Sometimes a breakup is for the best. Here’s how to handle ‘the talk’ and make the switch to a new professional who’s a better fit for you.

Making a change is one of the hardest things to do, especially when it involves a trusted relationship. This is even truer when that relationship is with your financial adviser, a relationship that is built on discussing money and sharing some of your most personal dreams and fears.

Changing financial advisers can feel daunting. It’s a partnership rooted in trust and deep connection, and breaking up can be difficult to do, not just emotionally but logistically. It takes effort to find a new adviser, complete the onboarding paperwork, and then have the “breakup” conversation with your current adviser. But you are not alone in this journey — according to a recent YCharts survey, 75% of advisory clients left or considered leaving their advisers in 2023.

Is it a good idea to change financial advisers?

The decision to change financial advisers is purely a personal choice — only you and your partner (if you have one) know the right answer. Based on my nearly 20 years in the industry, I’ve seen many reasons why clients decide to switch. Here are a few key questions to help evaluate your current relationship with your adviser:

  • Do I feel that my adviser understands my short-term and long-term goals?
  • Does my adviser really listen to my needs, desires and questions thoroughly?
  • Do they give me peace of mind?
  • Am I confident in the advice I am receiving, AND does my adviser follow up on my requests?
  • Does my adviser provide the level of service and communication promised?
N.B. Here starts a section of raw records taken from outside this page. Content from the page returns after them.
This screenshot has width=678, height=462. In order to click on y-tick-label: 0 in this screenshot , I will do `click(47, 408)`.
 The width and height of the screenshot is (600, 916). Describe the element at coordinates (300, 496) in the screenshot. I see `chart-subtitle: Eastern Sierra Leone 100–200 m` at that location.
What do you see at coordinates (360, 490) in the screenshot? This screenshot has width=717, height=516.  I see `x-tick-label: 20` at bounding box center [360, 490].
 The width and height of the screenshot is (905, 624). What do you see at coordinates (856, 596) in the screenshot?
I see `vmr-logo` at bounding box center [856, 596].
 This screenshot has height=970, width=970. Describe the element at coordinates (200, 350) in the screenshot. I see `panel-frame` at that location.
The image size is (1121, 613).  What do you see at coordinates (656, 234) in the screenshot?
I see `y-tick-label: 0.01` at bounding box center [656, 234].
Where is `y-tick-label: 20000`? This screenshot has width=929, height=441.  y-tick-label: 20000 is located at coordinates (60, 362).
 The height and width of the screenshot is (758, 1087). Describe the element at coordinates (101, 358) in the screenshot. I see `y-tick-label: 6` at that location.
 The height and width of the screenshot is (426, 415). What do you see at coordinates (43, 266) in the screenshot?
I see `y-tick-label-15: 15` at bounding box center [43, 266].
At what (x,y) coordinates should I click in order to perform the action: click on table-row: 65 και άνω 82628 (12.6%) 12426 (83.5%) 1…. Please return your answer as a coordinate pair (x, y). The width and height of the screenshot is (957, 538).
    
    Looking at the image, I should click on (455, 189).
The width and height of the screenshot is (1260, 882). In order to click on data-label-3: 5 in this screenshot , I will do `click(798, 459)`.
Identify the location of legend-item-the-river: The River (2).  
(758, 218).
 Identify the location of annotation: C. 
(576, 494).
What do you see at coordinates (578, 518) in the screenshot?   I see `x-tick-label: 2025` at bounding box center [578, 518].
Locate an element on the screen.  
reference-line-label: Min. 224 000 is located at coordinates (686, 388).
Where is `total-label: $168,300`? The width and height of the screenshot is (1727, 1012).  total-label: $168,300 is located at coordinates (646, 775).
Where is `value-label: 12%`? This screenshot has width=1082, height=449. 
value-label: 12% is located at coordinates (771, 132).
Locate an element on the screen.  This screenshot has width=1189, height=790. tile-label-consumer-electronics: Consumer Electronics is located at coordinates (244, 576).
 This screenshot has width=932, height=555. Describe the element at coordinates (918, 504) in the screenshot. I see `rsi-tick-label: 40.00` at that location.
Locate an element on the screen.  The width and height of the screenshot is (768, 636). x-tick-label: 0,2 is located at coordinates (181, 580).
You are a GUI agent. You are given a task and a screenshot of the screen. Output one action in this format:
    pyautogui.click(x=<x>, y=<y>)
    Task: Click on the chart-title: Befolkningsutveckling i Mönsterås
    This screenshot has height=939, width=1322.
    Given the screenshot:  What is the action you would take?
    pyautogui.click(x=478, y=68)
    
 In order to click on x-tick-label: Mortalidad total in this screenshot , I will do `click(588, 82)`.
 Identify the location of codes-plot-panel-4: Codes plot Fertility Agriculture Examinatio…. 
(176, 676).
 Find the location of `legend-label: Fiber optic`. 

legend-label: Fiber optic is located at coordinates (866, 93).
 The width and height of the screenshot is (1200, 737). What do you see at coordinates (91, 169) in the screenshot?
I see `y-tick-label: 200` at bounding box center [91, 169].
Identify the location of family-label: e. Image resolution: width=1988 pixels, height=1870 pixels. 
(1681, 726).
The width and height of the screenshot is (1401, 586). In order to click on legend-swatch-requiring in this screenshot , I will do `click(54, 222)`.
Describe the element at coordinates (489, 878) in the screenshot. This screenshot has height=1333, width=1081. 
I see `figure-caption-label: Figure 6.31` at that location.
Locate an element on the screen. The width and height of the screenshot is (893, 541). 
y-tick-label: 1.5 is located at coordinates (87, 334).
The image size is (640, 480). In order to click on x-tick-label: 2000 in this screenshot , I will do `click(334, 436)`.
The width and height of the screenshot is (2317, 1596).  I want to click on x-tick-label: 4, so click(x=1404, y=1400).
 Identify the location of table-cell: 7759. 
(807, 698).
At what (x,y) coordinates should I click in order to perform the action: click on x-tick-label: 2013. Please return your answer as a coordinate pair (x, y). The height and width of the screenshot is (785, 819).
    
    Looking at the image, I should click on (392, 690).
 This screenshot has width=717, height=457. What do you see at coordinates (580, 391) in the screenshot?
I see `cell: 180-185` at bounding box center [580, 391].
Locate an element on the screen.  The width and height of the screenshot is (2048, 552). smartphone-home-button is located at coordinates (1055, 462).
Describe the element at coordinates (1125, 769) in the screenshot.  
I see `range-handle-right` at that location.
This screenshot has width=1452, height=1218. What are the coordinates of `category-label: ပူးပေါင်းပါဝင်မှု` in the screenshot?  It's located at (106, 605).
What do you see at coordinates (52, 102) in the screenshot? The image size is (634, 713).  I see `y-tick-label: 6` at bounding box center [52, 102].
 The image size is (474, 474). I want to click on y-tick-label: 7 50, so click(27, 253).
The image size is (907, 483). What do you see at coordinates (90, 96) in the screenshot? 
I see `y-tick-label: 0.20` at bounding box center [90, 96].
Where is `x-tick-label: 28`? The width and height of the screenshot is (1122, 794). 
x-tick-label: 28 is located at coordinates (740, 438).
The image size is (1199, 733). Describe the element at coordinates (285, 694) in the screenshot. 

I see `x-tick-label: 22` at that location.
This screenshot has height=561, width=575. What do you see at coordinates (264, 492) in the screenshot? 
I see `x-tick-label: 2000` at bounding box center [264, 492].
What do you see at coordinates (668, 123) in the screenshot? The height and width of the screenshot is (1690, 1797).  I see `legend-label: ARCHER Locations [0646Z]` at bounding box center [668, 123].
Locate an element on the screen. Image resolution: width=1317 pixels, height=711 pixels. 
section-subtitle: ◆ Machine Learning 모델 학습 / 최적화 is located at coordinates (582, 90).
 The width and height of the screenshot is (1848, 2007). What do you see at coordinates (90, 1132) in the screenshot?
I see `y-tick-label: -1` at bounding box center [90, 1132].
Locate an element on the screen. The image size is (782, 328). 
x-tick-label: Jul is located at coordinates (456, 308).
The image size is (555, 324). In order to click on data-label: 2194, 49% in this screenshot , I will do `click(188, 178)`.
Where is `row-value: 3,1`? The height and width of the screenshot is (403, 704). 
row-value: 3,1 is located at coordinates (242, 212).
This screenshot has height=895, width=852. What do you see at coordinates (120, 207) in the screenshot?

Are they responsive and easy to reach during working hours?
  • Does my adviser follow through and complete action items and hold me accountable for my own tasks?
  • Is there a larger team that could continue serving me if something were to happen to my adviser?

If you answered “no” to any of these questions or feel in your gut that maybe you are no longer happy with this relationship, then it might be time to reassess your relationship and seek other options.

How do I switch from one financial adviser to another?

I won’t sugarcoat it — switching financial advisers can feel as overwhelming as going to the doctor or filing your taxes. It requires research, paperwork and gathering documentation, such as your most recent statements, estate plans and tax returns.

However, this effort is crucial. A good adviser will ask for this information to gain a comprehensive understanding of your financial situation. If they don’t, consider it a red flag —they might be too focused on numbers and not enough about advising on your whole financial picture.

There are several ways to find a new financial adviser, but here are a couple of suggestions:

  • Ask someone you respect, such as a close friend, business executive or family member, to see if they have anyone they recommend.
  • Use a third-party platform like Zoe Financial, SmartAsset or Wealthramp. These databases help pair investors with firms that participate in their platforms, and all advisers listed are vetted to help ensure they meet specific standards of expertise and professionalism.
  • Visit a local branch of custodians like Charles Schwab and Fidelity Investments. They can refer you to a partner firm or connect you with their in-house advisers.
  • Seek referrals from another trusted professional, such as your CPA, estate planning attorney, insurance broker, etc.
  • Review top adviser lists, but understand the methodology of how the list was compiled — some focus on assets under management (AUM), while others may allow advisers to pay for placement.